Combining Launchpad-based and non-Launchpad translations

This section is theoretical.

Launchpad and offline translations

Some of our translators would prefer to use offline POT-based translation tools rather than Launchpad's translation interface (which is admittedly a little clunky). Here are some ideas about how we might allow them to do that and combine this with the translations in Launchpad.

Currently, the stuff we're importing into Launchpad is actually what Launchpad considers "templates" rather than translations. This means that it only reads in an English-language lang file, and uses that to create a list of strings for other languages to translate.
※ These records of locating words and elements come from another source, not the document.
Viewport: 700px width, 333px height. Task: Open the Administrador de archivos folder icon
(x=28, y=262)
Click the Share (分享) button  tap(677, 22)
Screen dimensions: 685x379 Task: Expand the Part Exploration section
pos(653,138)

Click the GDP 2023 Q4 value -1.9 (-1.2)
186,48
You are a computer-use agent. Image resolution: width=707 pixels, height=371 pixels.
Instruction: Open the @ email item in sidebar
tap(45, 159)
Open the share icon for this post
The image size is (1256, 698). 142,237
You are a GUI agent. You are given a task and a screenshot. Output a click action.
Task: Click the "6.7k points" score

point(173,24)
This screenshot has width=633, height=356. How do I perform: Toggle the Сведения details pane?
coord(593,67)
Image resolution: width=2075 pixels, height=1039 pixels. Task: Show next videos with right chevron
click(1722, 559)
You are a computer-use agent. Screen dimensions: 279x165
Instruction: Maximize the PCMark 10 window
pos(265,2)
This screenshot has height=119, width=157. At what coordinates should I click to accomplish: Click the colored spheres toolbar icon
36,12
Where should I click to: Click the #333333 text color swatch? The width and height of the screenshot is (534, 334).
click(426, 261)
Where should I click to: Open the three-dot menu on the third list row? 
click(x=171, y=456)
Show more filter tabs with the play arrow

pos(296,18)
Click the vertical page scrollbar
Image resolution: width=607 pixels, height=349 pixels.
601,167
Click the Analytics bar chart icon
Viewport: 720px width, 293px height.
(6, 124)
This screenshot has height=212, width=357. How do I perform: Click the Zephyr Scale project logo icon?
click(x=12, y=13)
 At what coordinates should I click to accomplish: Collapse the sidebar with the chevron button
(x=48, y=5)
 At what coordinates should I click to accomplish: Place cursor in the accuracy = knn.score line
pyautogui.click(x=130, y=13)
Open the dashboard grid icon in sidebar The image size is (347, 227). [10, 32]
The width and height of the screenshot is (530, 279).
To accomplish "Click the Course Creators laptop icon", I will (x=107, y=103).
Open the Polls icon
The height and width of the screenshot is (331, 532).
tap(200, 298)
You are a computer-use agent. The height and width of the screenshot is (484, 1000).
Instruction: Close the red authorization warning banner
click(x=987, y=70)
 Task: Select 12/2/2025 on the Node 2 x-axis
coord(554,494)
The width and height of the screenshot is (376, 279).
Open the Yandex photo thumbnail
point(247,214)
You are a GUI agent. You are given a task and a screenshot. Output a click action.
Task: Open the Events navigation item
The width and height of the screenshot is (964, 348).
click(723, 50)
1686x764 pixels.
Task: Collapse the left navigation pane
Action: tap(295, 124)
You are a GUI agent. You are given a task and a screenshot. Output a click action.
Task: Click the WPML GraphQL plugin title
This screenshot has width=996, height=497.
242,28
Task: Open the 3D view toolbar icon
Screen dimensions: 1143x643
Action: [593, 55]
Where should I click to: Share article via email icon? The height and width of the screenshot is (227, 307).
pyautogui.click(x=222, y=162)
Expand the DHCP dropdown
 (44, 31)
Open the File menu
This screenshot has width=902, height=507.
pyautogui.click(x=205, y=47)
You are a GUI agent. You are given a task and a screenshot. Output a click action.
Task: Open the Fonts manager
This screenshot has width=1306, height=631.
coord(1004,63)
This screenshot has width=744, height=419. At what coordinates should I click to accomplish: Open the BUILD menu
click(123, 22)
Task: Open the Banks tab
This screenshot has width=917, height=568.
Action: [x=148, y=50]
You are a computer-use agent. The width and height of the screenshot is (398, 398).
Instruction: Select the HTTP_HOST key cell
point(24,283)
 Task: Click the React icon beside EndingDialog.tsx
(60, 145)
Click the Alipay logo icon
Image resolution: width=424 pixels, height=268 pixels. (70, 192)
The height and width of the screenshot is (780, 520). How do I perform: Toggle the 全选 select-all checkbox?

See https://help.launchpad.net/Translations/YourProject/ImportingTemplates

Offline translations can also be imported, by the methods described on this page: https://help.launchpad.net/Translations/YourProject/ImportingTranslations

  • Uploading a tarball that contains the .po file for a language (but you can only do this for the trunk branch, so it's not very useful)
  • Commit the language's po file into the relevant import branch in Bazaar, and then use the "One-off import" command under the branch's synchronization settings page
  • Or if you're going to have a regular offline translator, you might set it to automatically import translations (although Launchpad warns this might overwrite translations created via Launchpad).

Launchpad and Git translations

If we had a situation where there were some contributors using Git for a language, and others using Launchpad, then we might be able to rig up something like this:

1. Have update-pot.sh pull from the Git repository and push into the Launchpad import branch 2. Set Launchpad to regularly import translations (and not just templates) from the import branch 3. Have langpacks.pl export the generated PHP files into the Git repository.

You'd need to give some careful thought about how to avoid a circular over-write sequence, though.